SouthWest junior offensive lineman John Barrett cited the Eagles abundance of talented players and wished them the best in defending their region title at Clinton on Friday night.
Barrett noted he played sparingly last season but, through hard work and study, developed as a mainstay in an imposing SouthWest offensive line this season.
“It has been an amazing experience,” Barrett summarized. “Everything tonight helped me so much.
Regarding the third-round test, the 5-foot-11, 210-pound junior reported: “We studied all week in practice and went over every possible scenario. We tried to adapt. Sometimes we did; sometimes we didn’t.
“Defensive wise, we could have done a few things better. But it was not a terrible performance.”
Like the other underclassmen, Barrett derived motivation from the emotional evening.
“I want to come out next year and be a vocal and physical leader,” he said. “I’m going to do anything I can for the coaches and do what they ask.”
Elizabeth City Northeastern started the game offensively in a spread scheme and, in the second quarter, shifted to a power-I formation. The Eagles attacked from the power-I much of the contest’s remainder.
“We started off in the spread and had a little success early,” Northeastern head coach Antonio Moore. “But in the power-I, we were moving the ball a little better, and we stayed with it.”
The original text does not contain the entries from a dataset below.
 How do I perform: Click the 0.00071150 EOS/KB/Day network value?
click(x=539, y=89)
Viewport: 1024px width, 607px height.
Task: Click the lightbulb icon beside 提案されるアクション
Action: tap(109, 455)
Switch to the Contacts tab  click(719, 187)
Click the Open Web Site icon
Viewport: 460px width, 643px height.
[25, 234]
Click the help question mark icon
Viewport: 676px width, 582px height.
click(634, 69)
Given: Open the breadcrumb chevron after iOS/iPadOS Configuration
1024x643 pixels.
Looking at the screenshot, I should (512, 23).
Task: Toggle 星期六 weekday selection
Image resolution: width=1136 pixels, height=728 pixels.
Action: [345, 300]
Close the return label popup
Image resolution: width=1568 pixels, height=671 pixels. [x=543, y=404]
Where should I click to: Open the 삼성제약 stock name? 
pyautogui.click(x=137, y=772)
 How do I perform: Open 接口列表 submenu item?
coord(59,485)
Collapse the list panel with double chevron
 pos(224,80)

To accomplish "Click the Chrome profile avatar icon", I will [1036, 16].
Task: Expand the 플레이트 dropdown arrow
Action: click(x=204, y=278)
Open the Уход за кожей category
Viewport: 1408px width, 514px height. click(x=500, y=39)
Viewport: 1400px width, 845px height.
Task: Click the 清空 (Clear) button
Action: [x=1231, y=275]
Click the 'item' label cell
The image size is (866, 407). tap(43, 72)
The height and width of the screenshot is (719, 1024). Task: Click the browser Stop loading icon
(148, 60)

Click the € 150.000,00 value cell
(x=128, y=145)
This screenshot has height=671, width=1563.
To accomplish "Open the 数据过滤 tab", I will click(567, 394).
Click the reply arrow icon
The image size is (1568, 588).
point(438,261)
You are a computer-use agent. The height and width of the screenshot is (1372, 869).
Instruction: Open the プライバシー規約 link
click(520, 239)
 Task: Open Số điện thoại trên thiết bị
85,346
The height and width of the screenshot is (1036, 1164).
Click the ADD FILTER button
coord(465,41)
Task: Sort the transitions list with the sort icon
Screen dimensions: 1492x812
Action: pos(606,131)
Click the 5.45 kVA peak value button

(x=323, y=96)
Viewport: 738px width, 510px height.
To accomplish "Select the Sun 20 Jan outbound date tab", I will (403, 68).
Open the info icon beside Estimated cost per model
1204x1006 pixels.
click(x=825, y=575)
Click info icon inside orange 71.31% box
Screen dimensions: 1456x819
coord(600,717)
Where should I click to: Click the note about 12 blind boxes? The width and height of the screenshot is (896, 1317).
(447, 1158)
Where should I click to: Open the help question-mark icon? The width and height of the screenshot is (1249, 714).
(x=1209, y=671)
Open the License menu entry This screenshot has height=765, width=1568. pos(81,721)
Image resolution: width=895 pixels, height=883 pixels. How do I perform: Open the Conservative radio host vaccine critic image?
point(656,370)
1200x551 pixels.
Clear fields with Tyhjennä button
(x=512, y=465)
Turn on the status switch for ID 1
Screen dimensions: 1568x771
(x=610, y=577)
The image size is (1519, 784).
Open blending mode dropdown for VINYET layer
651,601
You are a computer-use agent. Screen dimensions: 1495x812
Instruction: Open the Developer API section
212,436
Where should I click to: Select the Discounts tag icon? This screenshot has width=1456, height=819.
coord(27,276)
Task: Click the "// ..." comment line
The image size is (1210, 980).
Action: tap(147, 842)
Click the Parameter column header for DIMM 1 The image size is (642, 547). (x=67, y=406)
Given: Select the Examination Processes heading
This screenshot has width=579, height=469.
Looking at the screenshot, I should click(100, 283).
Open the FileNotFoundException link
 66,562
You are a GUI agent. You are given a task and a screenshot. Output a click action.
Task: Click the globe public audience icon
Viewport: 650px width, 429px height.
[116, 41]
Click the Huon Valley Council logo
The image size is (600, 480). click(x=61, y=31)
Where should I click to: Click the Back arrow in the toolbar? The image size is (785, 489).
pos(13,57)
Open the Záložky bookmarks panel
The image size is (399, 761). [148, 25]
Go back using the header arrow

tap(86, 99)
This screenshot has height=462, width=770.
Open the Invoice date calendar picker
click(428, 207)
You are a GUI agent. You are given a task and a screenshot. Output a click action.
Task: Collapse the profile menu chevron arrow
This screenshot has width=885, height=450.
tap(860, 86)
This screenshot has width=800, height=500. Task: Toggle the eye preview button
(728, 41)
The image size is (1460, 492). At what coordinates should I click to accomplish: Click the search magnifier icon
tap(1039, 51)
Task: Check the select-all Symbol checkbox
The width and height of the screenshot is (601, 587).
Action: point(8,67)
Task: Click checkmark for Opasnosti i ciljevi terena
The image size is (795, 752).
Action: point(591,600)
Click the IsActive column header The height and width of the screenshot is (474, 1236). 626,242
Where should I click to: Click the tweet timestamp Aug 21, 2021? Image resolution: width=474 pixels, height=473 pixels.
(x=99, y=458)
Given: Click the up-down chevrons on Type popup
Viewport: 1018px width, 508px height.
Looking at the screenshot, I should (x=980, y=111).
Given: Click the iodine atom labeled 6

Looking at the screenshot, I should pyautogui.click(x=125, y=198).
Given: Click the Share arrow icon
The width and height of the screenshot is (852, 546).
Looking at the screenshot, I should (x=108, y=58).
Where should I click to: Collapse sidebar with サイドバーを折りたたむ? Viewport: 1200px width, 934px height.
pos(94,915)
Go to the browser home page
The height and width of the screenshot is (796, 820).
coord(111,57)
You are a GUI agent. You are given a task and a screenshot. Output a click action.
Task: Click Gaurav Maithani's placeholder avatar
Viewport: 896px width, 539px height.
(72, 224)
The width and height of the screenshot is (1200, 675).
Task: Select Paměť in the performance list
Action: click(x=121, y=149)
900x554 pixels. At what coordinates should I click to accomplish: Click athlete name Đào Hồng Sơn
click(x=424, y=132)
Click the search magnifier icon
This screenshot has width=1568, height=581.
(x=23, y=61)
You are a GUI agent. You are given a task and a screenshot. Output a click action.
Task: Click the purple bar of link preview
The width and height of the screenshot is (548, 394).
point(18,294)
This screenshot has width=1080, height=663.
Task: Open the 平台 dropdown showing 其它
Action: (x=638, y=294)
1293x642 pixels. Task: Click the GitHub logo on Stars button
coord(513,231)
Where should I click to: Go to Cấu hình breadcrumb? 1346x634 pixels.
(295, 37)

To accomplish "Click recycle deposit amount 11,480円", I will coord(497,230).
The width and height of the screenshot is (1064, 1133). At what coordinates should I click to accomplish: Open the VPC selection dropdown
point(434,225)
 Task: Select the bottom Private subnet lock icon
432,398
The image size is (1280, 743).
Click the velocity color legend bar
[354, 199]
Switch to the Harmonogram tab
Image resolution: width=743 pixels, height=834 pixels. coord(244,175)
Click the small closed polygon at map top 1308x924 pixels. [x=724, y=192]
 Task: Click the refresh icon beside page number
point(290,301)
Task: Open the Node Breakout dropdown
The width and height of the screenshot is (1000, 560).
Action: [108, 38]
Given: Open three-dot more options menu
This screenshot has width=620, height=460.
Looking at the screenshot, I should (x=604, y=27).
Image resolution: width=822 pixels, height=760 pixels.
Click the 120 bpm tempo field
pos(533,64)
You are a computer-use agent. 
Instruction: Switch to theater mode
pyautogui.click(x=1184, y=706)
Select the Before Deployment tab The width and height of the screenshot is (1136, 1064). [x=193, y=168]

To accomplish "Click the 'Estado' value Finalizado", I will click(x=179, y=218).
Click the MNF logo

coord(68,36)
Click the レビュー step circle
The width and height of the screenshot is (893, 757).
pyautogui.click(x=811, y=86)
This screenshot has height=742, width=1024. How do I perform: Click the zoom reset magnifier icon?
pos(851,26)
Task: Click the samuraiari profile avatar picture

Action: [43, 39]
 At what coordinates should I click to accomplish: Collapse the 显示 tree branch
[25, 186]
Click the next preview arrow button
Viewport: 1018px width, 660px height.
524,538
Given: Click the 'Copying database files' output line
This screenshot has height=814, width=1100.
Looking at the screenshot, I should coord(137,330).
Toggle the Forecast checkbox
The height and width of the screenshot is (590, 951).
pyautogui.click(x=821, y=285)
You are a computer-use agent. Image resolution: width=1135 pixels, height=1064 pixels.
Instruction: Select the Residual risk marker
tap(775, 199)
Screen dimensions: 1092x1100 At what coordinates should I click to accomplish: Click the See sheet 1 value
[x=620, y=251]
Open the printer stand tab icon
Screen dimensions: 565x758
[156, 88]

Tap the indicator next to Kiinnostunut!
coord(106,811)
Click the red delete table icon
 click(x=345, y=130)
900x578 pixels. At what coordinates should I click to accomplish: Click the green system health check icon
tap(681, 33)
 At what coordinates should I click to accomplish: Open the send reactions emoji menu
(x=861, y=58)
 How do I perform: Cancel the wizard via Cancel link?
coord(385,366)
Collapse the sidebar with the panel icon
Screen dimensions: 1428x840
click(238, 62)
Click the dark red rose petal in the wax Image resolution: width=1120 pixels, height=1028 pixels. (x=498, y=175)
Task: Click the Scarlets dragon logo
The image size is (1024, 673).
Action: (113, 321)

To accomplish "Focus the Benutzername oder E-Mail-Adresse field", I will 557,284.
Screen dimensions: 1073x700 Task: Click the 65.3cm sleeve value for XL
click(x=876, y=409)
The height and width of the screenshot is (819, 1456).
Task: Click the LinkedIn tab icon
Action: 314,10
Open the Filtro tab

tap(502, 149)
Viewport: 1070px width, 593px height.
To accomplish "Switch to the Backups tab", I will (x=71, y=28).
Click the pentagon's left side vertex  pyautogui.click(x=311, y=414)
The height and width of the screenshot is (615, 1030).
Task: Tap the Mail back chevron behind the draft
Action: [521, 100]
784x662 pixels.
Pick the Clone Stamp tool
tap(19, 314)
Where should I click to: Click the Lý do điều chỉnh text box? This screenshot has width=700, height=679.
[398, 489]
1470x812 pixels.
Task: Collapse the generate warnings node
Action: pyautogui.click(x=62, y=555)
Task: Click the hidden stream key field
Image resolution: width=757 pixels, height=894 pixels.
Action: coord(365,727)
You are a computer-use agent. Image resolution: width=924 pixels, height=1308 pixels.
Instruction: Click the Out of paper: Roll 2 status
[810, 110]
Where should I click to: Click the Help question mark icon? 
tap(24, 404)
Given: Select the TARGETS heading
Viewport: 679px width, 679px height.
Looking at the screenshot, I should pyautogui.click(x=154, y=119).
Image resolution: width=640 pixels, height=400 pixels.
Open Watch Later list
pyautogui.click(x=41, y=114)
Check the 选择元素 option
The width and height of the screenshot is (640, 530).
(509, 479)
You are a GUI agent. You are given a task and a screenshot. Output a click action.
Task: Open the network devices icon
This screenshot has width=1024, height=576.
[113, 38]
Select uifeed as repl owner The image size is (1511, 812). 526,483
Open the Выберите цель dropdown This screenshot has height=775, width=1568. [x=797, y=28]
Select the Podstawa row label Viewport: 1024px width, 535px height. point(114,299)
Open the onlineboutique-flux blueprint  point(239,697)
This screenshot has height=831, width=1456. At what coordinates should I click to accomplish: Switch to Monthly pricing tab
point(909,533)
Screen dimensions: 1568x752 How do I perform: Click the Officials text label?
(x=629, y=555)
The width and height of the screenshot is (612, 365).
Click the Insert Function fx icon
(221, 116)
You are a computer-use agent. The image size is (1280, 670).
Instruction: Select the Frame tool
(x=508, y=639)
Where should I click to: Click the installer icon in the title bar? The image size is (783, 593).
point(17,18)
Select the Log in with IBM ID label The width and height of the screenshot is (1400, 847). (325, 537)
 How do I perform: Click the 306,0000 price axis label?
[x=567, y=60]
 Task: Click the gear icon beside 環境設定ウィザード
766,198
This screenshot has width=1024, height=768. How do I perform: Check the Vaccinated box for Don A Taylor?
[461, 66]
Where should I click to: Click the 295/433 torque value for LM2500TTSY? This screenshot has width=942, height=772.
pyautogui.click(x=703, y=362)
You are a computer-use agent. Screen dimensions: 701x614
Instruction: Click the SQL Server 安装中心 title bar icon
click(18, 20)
Cobb explained a two-headed Northeastern offense has existed for years.
“They’ve always done that,” SouthWest’s head coach contended. “When they’re behind, they run the spread; when they’re ahead, they run the power-I and try to milk the clock.”
And as Barrett assured: “They were effective in both.”
TWO COUGARS’ LOOKS
SouthWest’s offense eventually became two-pronged.
Aided by Cortezz Jones’ return of the opening kickoff and junior Anthony Mayes’ fumble recovery on the kickoff following the first TD, the Cougars’ wishbone struck for two TDs in the first five minutes.
From that point, Northeastern’s defense allowed virtually nothing. The Cougars wound up with a season-low 167 yards total offense.
Thus, the shotgun, featuring Porter, became more prominent in the second half. That formation generated a TD but also yielded three interceptions.
“With our regular stuff, we were not able to run the football,” Cobb explained. “We could try to get the football to KP (Porter) about every other play, or try something different (the shotgun) and try to get more people involved.”
But by then, the Eagles were adversity-resistant.
“I told our kids they would eventually have to fight adversity,” Moore remarked. “It was going to start at some point. It started early and we knew it could happen. I told the guys they had to play through it.”